Question

In Exercises $$37-42$$, write each expression as the sum of a polynomial and a rational function whose numerator has smaller degree than its denominator.$$\frac{4 x-5}{x+7}$$

Answer

**step1 Rewrite the numerator in terms of the denominator**

To express the given rational function as a sum of a polynomial and a rational function with a lower degree numerator, we need to perform a division process similar to how we divide numbers. We rewrite the numerator, $$4x-5$$, by creating a term that is a multiple of the denominator, $$x+7$$. We aim to find a number that, when multiplied by $$(x+7)$$, will match the leading term $$4x$$ of the numerator. That number is 4.

$$4 \times (x+7) = 4x + 28$$

Now, we compare this result to our original numerator, $$4x-5$$. To change $$4x+28$$ into $$4x-5$$, we need to subtract a certain value. We find this value by calculating the difference:

$$(4x + 28) - (4x - 5) = 4x + 28 - 4x + 5 = 33$$

This means that $$4x-5$$ is $$33$$ less than $$4(x+7)$$. Therefore, we can write the numerator $$4x-5$$ as:

$$4x-5 = 4(x+7) - 33$$

**step2 Separate the expression into a polynomial and a rational function**

Substitute the rewritten numerator back into the original rational expression. This allows us to separate the expression into two parts: one that simplifies to a polynomial (in this case, a constant) and another that remains a rational function.

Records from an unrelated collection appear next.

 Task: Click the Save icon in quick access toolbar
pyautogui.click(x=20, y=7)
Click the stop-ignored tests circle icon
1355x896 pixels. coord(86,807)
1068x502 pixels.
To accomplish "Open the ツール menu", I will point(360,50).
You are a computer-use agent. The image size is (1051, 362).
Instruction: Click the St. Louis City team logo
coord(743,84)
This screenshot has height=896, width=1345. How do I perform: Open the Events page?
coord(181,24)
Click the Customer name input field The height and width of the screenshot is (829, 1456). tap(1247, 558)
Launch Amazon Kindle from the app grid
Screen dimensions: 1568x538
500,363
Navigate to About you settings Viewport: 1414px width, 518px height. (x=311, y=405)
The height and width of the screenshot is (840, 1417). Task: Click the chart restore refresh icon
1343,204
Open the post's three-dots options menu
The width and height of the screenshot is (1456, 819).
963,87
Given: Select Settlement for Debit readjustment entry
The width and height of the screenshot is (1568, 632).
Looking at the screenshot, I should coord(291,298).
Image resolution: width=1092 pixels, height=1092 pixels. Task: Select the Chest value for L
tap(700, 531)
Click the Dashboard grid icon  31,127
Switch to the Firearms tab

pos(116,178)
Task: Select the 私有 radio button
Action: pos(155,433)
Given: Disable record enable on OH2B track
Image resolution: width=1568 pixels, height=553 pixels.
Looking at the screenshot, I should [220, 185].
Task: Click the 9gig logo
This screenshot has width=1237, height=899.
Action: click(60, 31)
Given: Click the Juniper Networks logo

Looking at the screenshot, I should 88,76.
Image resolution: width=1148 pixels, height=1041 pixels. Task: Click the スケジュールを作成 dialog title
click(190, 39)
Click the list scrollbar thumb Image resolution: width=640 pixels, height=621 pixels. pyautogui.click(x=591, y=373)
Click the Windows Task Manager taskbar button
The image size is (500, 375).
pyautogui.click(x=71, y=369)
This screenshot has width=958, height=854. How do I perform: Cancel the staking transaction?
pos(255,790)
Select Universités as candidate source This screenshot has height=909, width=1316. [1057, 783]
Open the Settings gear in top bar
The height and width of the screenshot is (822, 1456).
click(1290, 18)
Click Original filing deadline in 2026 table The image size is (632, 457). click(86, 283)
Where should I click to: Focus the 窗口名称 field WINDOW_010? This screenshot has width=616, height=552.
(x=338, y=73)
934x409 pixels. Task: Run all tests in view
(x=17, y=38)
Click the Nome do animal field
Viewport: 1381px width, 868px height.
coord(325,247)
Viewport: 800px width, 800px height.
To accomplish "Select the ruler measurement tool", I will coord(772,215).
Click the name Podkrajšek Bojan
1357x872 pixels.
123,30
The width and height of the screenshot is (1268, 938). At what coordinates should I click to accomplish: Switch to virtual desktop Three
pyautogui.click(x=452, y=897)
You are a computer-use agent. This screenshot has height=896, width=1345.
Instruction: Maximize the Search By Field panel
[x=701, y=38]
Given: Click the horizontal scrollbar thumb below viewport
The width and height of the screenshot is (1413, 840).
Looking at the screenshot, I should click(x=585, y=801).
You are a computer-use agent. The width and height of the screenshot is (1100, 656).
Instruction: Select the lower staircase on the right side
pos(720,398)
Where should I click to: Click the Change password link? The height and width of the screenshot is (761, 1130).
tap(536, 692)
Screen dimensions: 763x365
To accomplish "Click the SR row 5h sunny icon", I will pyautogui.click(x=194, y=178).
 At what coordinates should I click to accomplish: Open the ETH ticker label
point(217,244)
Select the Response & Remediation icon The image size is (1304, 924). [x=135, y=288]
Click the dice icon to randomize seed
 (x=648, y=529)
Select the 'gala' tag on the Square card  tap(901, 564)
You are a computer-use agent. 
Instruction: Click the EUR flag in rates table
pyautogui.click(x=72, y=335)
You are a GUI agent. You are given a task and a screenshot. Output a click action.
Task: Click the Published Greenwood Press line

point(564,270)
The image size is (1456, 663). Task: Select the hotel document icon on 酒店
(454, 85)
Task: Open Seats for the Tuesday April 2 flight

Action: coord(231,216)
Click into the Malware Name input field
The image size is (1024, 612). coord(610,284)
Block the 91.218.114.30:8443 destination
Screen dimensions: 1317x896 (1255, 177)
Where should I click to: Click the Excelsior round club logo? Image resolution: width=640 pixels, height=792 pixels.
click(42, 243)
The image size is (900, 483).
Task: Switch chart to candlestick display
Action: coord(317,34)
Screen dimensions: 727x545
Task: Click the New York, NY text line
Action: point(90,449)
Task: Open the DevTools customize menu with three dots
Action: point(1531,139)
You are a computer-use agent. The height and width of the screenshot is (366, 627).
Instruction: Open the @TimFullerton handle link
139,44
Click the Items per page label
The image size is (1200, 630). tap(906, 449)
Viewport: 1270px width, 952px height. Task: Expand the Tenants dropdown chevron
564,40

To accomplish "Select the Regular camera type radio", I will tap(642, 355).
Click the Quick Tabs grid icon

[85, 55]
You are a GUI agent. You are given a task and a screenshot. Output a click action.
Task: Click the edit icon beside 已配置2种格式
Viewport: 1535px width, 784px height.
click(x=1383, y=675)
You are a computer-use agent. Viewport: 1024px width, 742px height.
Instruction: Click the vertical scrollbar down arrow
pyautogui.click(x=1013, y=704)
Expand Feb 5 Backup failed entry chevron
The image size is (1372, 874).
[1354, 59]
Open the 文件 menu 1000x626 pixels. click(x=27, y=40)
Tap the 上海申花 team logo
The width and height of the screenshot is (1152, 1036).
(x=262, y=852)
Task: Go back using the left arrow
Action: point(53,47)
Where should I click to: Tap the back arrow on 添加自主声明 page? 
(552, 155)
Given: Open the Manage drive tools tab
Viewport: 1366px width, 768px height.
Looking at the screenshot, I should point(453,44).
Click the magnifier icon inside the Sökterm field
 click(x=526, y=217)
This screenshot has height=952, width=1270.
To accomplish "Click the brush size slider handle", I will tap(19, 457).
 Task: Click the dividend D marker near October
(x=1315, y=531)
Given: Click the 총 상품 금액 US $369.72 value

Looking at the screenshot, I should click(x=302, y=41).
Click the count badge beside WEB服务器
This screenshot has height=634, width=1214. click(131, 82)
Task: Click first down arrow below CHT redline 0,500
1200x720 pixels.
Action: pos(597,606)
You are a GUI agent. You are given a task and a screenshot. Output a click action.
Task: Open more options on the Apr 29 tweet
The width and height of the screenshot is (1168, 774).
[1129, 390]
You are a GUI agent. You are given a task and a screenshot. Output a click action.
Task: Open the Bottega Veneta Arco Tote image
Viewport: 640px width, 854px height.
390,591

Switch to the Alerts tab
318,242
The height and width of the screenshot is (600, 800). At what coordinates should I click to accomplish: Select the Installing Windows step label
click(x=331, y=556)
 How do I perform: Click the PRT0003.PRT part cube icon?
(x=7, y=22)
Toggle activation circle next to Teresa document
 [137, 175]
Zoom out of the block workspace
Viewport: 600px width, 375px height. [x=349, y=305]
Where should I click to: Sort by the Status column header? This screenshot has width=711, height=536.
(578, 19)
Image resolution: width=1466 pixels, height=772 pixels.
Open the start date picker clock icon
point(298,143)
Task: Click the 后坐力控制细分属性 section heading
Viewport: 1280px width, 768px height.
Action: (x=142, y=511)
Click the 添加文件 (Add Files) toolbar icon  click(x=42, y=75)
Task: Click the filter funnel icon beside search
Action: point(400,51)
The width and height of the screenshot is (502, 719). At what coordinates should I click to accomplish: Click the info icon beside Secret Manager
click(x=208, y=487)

$$\frac{4x-5}{x+7} = \frac{4(x+7) - 33}{x+7}$$

Next, we can split this fraction into two distinct terms:

$$\frac{4(x+7)}{x+7} - \frac{33}{x+7}$$

**step3 Simplify the expression and verify the conditions**

Simplify the first term, which will be our polynomial part. The second term will be the rational function. We must ensure that the numerator of this rational function has a smaller degree than its denominator.

$$4 - \frac{33}{x+7}$$

This expression can also be written as a sum:

$$4 + \frac{-33}{x+7}$$

Here, the polynomial part is 4 (a constant). The rational function part is $$\frac{-33}{x+7}$$. The degree of the numerator (-33) is 0, and the degree of the denominator ($$x+7$$) is 1. Since 0 is less than 1, the condition that the numerator's degree is smaller than the denominator's degree is satisfied.